=== Data shown ===
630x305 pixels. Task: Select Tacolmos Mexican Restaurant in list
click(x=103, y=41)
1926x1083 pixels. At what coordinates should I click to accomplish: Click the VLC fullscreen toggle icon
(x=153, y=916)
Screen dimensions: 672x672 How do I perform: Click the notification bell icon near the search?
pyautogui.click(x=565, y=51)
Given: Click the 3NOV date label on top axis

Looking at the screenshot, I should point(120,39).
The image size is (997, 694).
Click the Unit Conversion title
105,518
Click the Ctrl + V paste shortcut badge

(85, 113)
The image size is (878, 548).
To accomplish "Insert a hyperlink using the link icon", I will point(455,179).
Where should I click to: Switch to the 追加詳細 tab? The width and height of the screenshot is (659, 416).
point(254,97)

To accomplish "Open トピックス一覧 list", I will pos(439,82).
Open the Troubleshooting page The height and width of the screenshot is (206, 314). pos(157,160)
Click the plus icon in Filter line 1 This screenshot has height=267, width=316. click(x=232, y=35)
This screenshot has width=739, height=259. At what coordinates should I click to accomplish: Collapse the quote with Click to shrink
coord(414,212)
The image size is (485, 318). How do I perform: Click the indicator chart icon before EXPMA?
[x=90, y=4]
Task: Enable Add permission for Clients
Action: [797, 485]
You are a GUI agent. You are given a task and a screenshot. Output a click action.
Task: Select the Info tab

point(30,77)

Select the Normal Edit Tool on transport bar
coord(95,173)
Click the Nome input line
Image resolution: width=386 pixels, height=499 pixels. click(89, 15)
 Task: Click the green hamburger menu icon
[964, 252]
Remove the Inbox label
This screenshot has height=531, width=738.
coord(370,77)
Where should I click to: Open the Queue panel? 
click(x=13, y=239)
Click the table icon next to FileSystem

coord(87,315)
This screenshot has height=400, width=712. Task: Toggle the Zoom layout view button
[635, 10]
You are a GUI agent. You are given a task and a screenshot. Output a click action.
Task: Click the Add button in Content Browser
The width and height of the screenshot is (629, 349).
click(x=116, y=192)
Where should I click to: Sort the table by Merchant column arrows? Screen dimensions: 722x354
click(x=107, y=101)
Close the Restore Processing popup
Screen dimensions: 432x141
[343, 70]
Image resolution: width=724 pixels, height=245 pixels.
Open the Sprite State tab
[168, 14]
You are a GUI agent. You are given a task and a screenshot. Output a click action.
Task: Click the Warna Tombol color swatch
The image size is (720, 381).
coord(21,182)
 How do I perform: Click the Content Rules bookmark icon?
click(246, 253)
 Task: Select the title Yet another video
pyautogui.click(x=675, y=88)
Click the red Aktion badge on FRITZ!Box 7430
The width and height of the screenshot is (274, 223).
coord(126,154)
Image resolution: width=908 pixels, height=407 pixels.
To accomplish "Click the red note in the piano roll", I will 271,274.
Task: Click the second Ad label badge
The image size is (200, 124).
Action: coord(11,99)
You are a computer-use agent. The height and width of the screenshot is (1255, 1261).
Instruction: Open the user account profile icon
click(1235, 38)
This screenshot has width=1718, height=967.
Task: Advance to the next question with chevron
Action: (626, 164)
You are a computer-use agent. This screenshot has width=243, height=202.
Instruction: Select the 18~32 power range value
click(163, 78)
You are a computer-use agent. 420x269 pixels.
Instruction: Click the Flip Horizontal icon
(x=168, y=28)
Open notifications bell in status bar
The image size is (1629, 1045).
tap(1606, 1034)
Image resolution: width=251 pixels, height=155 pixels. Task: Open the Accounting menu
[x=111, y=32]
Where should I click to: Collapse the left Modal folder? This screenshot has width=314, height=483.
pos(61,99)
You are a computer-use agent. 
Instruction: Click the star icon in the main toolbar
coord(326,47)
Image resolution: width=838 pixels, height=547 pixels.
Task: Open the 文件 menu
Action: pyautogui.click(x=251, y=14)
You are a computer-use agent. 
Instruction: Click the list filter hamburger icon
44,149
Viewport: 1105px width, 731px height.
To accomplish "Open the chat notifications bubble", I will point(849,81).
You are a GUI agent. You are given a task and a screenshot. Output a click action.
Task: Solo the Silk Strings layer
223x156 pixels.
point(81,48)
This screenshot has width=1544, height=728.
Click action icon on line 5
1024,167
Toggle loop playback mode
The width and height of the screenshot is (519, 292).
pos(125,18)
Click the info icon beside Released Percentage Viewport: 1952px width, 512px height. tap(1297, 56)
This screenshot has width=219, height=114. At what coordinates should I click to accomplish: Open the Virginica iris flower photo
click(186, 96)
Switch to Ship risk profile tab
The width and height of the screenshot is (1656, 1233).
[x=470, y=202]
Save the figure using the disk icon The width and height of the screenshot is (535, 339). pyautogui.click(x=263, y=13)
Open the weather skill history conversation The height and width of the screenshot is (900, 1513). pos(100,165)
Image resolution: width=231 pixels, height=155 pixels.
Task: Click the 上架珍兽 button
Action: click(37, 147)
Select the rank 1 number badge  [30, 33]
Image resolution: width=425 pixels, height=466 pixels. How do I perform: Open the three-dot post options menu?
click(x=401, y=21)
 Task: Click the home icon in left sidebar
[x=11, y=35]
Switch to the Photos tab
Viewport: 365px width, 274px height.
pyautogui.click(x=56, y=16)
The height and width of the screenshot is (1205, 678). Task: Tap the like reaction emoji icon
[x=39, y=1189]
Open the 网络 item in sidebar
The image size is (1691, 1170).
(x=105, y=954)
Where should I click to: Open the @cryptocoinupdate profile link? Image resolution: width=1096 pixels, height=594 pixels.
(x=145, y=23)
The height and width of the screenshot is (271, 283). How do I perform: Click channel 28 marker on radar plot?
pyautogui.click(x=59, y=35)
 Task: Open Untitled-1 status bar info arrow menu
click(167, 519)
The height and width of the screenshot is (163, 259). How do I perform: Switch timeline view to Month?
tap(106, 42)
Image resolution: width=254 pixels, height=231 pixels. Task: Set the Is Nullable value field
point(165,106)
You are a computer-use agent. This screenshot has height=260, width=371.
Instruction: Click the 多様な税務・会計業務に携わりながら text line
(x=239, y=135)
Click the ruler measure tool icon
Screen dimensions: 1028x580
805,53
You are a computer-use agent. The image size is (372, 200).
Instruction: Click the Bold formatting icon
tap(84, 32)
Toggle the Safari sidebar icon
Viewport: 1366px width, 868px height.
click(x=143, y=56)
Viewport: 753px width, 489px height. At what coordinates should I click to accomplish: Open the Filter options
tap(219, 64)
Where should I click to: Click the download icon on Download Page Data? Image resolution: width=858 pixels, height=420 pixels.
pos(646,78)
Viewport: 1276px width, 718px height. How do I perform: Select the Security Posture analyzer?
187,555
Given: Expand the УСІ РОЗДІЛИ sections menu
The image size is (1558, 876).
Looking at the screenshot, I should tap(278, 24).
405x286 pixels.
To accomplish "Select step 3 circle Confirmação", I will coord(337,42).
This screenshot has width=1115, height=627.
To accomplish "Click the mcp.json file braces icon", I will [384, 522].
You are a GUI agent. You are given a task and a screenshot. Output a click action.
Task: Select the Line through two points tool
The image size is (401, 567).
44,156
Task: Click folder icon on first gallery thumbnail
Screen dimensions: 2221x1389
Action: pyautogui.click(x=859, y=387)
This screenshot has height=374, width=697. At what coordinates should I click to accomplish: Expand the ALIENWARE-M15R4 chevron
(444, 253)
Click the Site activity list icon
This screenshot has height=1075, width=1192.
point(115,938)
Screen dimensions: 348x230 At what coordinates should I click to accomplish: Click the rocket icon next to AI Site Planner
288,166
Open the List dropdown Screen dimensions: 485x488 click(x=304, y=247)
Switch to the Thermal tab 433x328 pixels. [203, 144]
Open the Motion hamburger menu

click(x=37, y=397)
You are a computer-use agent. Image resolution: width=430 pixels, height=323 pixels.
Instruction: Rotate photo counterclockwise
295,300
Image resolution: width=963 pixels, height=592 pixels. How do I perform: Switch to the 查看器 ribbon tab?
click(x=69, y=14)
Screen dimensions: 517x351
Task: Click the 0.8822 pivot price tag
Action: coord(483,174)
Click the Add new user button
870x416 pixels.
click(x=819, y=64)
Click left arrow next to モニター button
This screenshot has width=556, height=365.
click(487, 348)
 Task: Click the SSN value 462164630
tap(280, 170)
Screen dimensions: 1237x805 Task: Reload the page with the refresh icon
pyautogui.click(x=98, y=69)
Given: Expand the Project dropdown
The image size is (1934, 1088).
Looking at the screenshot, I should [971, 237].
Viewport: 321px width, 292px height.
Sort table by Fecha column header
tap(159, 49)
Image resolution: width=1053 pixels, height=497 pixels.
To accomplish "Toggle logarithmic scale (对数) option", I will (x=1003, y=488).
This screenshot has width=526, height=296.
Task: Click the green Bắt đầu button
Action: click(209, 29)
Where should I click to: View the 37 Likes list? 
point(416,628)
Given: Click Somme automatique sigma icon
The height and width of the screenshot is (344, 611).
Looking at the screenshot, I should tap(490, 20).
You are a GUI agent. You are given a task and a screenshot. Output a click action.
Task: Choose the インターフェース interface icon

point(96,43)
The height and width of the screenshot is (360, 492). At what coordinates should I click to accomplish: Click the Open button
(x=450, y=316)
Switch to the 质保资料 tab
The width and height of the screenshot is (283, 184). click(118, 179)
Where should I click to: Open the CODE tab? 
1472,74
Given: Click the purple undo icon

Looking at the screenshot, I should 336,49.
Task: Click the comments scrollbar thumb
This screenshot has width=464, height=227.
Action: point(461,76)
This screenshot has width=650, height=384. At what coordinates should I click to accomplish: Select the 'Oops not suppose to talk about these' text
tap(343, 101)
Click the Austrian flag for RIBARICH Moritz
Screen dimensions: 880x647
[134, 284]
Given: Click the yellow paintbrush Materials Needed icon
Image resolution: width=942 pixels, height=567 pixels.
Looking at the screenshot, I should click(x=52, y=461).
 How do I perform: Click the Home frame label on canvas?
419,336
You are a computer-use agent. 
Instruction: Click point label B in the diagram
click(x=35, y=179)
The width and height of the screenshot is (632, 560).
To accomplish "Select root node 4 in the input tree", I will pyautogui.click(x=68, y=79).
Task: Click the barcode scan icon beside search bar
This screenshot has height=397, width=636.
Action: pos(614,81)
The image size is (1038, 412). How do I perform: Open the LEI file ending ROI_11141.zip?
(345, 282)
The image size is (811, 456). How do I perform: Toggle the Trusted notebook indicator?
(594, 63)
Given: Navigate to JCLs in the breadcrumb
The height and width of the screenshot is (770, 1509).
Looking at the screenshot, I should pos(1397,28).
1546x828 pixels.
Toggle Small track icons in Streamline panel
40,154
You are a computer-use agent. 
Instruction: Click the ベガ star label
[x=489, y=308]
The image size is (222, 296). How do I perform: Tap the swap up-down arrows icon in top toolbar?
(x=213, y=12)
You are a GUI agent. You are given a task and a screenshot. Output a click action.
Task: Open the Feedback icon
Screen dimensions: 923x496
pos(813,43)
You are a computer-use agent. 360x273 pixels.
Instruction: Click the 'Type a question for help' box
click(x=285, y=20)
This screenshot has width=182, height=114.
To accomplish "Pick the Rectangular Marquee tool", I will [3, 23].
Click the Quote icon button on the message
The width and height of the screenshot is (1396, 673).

=== Given request ===
Format the material as a Markdown table, starting at its first line and ending at the line that contains "Click the plus". Use the columns Row and Text, number each line in Row, and leave out blank lines.

=== Answer ===
| Row | Text |
|---|---|
| 1 | 630x305 pixels. Task: Select Tacolmos Mexican Restaurant in list |
| 2 | click(x=103, y=41) |
| 3 | 1926x1083 pixels. At what coordinates should I click to accomplish: Click the VLC fullscreen toggle icon |
| 4 | (x=153, y=916) |
| 5 | Screen dimensions: 672x672 How do I perform: Click the notification bell icon near the search? |
| 6 | pyautogui.click(x=565, y=51) |
| 7 | Given: Click the 3NOV date label on top axis |
| 8 | Looking at the screenshot, I should point(120,39). |
| 9 | The image size is (997, 694). |
| 10 | Click the Unit Conversion title |
| 11 | 105,518 |
| 12 | Click the Ctrl + V paste shortcut badge |
| 13 | (85, 113) |
| 14 | The image size is (878, 548). |
| 15 | To accomplish "Insert a hyperlink using the link icon", I will point(455,179). |
| 16 | Where should I click to: Switch to the 追加詳細 tab? The width and height of the screenshot is (659, 416). |
| 17 | point(254,97) |
| 18 | To accomplish "Open トピックス一覧 list", I will pos(439,82). |
| 19 | Open the Troubleshooting page The height and width of the screenshot is (206, 314). pos(157,160) |
| 20 | Click the plus icon in Filter line 1 This screenshot has height=267, width=316. click(x=232, y=35) |